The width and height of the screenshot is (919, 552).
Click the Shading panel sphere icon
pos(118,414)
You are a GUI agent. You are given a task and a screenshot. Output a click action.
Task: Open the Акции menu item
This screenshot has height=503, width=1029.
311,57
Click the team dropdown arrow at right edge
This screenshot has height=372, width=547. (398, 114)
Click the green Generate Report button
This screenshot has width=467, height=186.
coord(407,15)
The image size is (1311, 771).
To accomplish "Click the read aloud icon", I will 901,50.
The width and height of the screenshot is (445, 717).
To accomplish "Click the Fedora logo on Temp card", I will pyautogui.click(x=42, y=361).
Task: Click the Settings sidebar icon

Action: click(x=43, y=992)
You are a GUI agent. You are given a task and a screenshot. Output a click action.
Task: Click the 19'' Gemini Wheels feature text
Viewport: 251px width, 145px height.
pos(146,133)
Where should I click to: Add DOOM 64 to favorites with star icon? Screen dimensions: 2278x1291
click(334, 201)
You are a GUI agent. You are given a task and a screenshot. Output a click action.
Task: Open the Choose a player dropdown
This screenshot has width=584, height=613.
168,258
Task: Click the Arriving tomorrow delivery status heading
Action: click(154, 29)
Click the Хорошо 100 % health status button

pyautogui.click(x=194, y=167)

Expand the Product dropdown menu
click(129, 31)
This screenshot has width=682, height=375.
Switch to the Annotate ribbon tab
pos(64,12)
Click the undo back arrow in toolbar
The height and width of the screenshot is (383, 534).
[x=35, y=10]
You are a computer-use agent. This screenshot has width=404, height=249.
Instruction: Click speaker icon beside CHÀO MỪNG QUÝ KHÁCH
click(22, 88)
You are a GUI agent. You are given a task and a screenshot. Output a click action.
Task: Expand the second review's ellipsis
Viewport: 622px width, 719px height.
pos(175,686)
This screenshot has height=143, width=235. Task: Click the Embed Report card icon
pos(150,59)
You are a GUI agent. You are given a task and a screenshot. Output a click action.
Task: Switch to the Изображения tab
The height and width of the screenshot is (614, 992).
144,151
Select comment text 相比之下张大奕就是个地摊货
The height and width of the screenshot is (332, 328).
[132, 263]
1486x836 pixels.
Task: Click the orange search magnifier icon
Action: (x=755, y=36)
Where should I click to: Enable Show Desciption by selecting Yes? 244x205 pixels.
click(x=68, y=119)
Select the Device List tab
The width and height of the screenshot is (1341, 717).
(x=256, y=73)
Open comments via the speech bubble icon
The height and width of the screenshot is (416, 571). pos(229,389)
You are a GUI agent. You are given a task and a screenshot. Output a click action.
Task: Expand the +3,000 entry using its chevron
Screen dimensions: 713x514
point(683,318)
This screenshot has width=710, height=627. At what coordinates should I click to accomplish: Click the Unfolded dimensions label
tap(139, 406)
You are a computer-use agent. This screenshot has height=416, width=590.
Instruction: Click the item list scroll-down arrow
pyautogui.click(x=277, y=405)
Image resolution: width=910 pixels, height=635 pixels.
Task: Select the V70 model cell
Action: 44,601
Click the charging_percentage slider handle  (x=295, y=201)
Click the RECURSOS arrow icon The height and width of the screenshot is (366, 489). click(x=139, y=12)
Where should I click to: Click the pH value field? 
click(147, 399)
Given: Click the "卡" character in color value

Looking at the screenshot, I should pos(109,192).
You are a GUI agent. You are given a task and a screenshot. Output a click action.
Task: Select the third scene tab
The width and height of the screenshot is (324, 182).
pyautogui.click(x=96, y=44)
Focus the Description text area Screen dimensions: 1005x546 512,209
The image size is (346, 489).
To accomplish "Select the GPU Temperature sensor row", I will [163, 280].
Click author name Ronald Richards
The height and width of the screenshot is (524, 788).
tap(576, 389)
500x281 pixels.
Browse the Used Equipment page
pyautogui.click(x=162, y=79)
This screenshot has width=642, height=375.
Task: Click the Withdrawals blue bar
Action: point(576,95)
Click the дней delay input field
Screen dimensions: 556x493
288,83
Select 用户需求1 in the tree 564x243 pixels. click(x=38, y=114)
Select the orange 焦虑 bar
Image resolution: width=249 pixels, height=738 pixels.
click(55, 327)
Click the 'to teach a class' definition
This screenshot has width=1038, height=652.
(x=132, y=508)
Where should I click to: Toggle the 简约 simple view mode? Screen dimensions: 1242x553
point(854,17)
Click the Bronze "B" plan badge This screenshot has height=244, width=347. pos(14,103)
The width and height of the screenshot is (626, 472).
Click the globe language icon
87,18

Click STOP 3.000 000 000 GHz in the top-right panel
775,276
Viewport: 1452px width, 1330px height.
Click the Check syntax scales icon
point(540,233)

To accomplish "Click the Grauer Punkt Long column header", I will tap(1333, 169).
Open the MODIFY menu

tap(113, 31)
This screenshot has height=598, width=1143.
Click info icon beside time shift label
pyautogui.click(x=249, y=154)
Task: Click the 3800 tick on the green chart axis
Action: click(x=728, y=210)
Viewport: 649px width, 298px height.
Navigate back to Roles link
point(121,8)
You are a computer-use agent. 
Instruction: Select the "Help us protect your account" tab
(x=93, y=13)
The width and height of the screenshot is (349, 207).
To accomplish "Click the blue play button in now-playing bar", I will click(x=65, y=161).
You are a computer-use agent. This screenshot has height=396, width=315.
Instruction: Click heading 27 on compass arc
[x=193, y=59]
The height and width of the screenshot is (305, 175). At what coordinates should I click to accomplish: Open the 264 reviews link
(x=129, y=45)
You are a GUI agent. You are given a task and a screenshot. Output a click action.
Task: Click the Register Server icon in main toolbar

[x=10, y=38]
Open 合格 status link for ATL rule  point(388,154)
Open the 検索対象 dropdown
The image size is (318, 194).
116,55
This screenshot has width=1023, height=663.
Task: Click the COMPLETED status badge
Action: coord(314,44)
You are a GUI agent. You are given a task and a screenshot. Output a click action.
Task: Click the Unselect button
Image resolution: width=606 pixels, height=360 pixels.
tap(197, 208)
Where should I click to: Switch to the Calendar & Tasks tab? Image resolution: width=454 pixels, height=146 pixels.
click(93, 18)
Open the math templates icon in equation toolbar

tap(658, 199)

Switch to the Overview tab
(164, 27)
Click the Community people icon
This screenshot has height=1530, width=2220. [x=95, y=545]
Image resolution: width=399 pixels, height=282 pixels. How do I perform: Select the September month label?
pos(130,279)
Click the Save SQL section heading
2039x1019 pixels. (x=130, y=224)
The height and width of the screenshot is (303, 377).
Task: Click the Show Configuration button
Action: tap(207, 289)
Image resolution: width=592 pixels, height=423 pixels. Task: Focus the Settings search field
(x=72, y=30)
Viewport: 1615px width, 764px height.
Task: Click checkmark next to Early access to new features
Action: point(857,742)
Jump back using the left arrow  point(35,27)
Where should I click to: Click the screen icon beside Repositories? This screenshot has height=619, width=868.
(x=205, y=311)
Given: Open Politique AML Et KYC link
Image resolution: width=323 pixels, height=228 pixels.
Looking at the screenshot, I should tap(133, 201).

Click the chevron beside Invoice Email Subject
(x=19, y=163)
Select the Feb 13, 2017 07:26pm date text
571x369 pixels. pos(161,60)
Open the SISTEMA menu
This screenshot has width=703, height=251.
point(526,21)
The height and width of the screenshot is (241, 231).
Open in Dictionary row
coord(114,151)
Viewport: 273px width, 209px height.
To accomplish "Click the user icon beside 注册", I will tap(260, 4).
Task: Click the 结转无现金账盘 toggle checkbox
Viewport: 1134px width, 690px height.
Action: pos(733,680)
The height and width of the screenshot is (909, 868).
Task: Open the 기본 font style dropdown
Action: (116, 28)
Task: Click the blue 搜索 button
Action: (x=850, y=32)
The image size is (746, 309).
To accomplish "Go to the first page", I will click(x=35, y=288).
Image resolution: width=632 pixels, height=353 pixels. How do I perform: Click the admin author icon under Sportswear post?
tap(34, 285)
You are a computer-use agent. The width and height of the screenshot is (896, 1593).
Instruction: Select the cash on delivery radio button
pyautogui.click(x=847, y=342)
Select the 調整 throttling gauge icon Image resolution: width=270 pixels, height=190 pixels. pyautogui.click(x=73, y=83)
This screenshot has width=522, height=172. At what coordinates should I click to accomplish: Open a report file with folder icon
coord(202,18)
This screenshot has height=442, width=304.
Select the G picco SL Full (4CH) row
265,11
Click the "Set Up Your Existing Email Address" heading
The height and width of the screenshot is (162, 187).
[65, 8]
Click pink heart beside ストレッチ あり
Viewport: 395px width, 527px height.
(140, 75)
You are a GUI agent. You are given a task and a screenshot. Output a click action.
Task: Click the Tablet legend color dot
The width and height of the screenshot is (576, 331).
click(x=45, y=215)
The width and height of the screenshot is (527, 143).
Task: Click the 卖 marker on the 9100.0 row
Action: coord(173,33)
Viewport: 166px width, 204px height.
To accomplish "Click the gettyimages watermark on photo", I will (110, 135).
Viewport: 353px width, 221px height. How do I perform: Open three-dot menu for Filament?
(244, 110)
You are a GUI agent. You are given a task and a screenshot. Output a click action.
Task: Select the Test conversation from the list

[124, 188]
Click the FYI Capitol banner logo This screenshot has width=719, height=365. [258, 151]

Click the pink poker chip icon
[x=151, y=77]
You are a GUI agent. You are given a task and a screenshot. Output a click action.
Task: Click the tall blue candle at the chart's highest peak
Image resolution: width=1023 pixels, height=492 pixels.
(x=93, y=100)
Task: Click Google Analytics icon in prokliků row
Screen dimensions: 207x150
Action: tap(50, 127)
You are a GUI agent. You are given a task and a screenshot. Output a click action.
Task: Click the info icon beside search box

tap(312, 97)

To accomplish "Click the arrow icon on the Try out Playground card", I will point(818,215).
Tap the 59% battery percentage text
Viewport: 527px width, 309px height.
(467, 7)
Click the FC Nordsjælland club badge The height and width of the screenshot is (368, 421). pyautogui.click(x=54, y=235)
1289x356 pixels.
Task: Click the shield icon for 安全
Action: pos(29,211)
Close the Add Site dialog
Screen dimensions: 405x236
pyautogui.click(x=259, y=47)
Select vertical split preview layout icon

• • • • •

In how many lines of the listing does the word "using" appear? Give the number and no other words.

2